Juveniles are typically adjudicated in juvenile court, where the focus is more rehabilitative and the record is usually sealed. But in serious cases, prosecutors can request that a minor be tried as an adult, particularly when the threat was specific and credible or when the juvenile has a prior record. Whether a juvenile gets diverted into counseling and community service or faces adult felony charges varies dramatically depending on the jurisdiction and the specific facts.

Beyond the criminal case, school disciplinary consequences are often immediate and severe. Expulsion, long-term suspension, and mandatory transfer to an alternative school are common outcomes even before any criminal case is resolved. A disciplinary record for a threat of violence can follow a student into college admissions and scholarship applications.

Long-Term Consequences Beyond Prison

The prison sentence is only part of the damage a terroristic threat conviction inflicts. The collateral consequences can shape the rest of your life, and they apply even after you have served your time and completed probation.

Firearms Prohibition

A felony terroristic threat conviction permanently bars you from possessing firearms or ammunition under federal law. This applies to any conviction for a crime punishable by more than one year of imprisonment, which includes virtually every felony threat charge in the country.8Office of the Law Revision Counsel. 18 USC 922 – Unlawful Acts Violating this prohibition is itself a federal felony carrying up to 15 years in prison.

Employment and Professional Licensing

A threat-related conviction, even a misdemeanor, creates serious obstacles in the job market. Background checks flag the conviction, and many employers in fields like education, healthcare, law enforcement, and financial services will not hire someone with a violent offense on their record. Professional licensing boards in fields including nursing, teaching, real estate, and medicine commonly require disclosure of all criminal convictions and can deny or revoke a license based on a threat conviction.

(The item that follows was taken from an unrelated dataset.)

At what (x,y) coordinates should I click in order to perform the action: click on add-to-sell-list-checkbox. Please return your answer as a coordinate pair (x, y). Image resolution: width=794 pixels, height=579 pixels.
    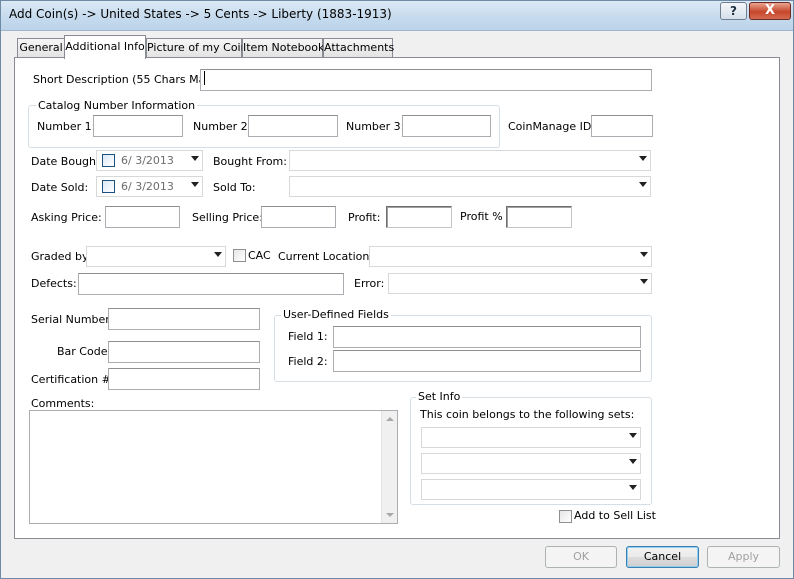
    Looking at the image, I should click on (566, 516).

Travel and Security Clearances

The Transportation Security Administration permanently disqualifies individuals convicted of threats involving explosives, public transportation, or government facilities from TSA programs like PreCheck and Global Entry.9Transportation Security Administration. Disqualifying Offenses and Other Factors Federal security clearances, required for many government and defense contractor positions, are also effectively out of reach with a threat conviction on your record. International travel can be affected as well, since many countries deny entry to visitors with felony convictions.

Expungement

Whether you can eventually clear a terroristic threat conviction from your record depends entirely on state law. Expungement eligibility for felony convictions varies significantly: some states allow it after a waiting period that typically ranges from one to ten years following completion of the sentence, while others exclude violent felonies from expungement entirely. Federal felony convictions generally cannot be expunged. For anyone in this situation, consulting a criminal defense attorney in the specific state where the conviction occurred is the only reliable way to determine eligibility.